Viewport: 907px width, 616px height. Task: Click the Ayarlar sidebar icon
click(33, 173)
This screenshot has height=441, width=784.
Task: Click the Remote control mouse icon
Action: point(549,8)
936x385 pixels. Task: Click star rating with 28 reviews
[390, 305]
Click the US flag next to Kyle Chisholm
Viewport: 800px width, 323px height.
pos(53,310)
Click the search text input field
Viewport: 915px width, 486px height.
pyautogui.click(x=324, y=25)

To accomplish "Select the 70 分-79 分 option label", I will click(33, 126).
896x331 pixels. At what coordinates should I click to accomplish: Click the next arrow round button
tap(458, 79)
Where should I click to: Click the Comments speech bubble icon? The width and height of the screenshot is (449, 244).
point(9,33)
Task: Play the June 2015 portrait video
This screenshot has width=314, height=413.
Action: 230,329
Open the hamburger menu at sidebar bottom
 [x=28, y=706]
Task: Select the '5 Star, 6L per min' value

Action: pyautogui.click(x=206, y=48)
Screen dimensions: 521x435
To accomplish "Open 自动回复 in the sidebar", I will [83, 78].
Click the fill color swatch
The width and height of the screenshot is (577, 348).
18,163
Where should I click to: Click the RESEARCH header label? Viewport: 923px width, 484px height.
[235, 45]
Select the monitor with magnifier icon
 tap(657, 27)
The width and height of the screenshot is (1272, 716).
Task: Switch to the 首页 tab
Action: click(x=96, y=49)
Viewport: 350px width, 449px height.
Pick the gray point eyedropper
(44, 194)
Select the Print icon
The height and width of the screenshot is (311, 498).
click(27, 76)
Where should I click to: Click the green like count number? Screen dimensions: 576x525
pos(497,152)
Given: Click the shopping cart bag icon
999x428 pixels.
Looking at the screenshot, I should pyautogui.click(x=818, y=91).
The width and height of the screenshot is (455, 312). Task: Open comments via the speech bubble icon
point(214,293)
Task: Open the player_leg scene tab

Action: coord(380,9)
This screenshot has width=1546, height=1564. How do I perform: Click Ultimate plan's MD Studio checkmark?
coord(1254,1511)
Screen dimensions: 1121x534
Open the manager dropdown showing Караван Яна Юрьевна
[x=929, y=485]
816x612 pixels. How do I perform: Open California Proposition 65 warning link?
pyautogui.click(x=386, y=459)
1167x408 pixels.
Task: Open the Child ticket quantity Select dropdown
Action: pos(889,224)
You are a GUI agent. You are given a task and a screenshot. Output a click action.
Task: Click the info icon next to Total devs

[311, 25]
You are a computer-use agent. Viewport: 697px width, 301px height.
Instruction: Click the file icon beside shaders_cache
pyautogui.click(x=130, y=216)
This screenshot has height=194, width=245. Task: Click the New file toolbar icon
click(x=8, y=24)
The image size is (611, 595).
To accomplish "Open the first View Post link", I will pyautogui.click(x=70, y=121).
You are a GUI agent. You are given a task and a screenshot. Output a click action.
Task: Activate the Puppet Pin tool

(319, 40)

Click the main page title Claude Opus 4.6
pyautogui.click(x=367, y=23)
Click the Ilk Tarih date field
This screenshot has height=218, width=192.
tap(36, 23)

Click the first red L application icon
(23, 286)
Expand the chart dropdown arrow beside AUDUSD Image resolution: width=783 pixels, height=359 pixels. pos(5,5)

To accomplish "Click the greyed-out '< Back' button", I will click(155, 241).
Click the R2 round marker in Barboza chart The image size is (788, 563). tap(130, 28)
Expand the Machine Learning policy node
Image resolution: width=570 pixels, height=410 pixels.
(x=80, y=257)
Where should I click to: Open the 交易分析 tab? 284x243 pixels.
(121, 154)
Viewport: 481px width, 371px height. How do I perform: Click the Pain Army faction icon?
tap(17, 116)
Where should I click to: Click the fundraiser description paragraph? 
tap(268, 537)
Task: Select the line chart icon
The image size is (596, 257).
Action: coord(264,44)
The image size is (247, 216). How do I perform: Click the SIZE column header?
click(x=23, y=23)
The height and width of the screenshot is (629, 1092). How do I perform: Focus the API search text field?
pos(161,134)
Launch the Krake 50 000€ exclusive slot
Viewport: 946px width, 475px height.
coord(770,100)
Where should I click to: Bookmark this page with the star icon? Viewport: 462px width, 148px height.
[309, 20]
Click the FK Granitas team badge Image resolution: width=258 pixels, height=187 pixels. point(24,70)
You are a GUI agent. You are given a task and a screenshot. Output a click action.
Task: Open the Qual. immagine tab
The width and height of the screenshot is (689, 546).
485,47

TO DO
Repeat the records above in full, character for character.

RESULT FOR THIS TASK
Viewport: 907px width, 616px height. Task: Click the Ayarlar sidebar icon
click(33, 173)
This screenshot has height=441, width=784.
Task: Click the Remote control mouse icon
Action: point(549,8)
936x385 pixels. Task: Click star rating with 28 reviews
[390, 305]
Click the US flag next to Kyle Chisholm
Viewport: 800px width, 323px height.
pos(53,310)
Click the search text input field
Viewport: 915px width, 486px height.
pyautogui.click(x=324, y=25)

To accomplish "Select the 70 分-79 分 option label", I will click(33, 126).
896x331 pixels. At what coordinates should I click to accomplish: Click the next arrow round button
tap(458, 79)
Where should I click to: Click the Comments speech bubble icon? The width and height of the screenshot is (449, 244).
point(9,33)
Task: Play the June 2015 portrait video
This screenshot has width=314, height=413.
Action: 230,329
Open the hamburger menu at sidebar bottom
 [x=28, y=706]
Task: Select the '5 Star, 6L per min' value

Action: pyautogui.click(x=206, y=48)
Screen dimensions: 521x435
To accomplish "Open 自动回复 in the sidebar", I will [83, 78].
Click the fill color swatch
The width and height of the screenshot is (577, 348).
18,163
Where should I click to: Click the RESEARCH header label? Viewport: 923px width, 484px height.
[235, 45]
Select the monitor with magnifier icon
 tap(657, 27)
The width and height of the screenshot is (1272, 716).
Task: Switch to the 首页 tab
Action: click(x=96, y=49)
Viewport: 350px width, 449px height.
Pick the gray point eyedropper
(44, 194)
Select the Print icon
The height and width of the screenshot is (311, 498).
click(27, 76)
Where should I click to: Click the green like count number? Screen dimensions: 576x525
pos(497,152)
Given: Click the shopping cart bag icon
999x428 pixels.
Looking at the screenshot, I should pyautogui.click(x=818, y=91).
The width and height of the screenshot is (455, 312). Task: Open comments via the speech bubble icon
point(214,293)
Task: Open the player_leg scene tab

Action: coord(380,9)
This screenshot has width=1546, height=1564. How do I perform: Click Ultimate plan's MD Studio checkmark?
coord(1254,1511)
Screen dimensions: 1121x534
Open the manager dropdown showing Караван Яна Юрьевна
[x=929, y=485]
816x612 pixels. How do I perform: Open California Proposition 65 warning link?
pyautogui.click(x=386, y=459)
1167x408 pixels.
Task: Open the Child ticket quantity Select dropdown
Action: pos(889,224)
You are a GUI agent. You are given a task and a screenshot. Output a click action.
Task: Click the info icon next to Total devs

[311, 25]
You are a computer-use agent. Viewport: 697px width, 301px height.
Instruction: Click the file icon beside shaders_cache
pyautogui.click(x=130, y=216)
This screenshot has height=194, width=245. Task: Click the New file toolbar icon
click(x=8, y=24)
The image size is (611, 595).
To accomplish "Open the first View Post link", I will pyautogui.click(x=70, y=121).
You are a GUI agent. You are given a task and a screenshot. Output a click action.
Task: Activate the Puppet Pin tool

(319, 40)

Click the main page title Claude Opus 4.6
pyautogui.click(x=367, y=23)
Click the Ilk Tarih date field
This screenshot has height=218, width=192.
tap(36, 23)

Click the first red L application icon
(23, 286)
Expand the chart dropdown arrow beside AUDUSD Image resolution: width=783 pixels, height=359 pixels. pos(5,5)

To accomplish "Click the greyed-out '< Back' button", I will click(155, 241).
Click the R2 round marker in Barboza chart The image size is (788, 563). tap(130, 28)
Expand the Machine Learning policy node
Image resolution: width=570 pixels, height=410 pixels.
(x=80, y=257)
Where should I click to: Open the 交易分析 tab? 284x243 pixels.
(121, 154)
Viewport: 481px width, 371px height. How do I perform: Click the Pain Army faction icon?
tap(17, 116)
Where should I click to: Click the fundraiser description paragraph? 
tap(268, 537)
Task: Select the line chart icon
The image size is (596, 257).
Action: coord(264,44)
The image size is (247, 216). How do I perform: Click the SIZE column header?
click(x=23, y=23)
The height and width of the screenshot is (629, 1092). How do I perform: Focus the API search text field?
pos(161,134)
Launch the Krake 50 000€ exclusive slot
Viewport: 946px width, 475px height.
coord(770,100)
Where should I click to: Bookmark this page with the star icon? Viewport: 462px width, 148px height.
[309, 20]
Click the FK Granitas team badge Image resolution: width=258 pixels, height=187 pixels. point(24,70)
You are a GUI agent. You are given a task and a screenshot. Output a click action.
Task: Open the Qual. immagine tab
The width and height of the screenshot is (689, 546).
485,47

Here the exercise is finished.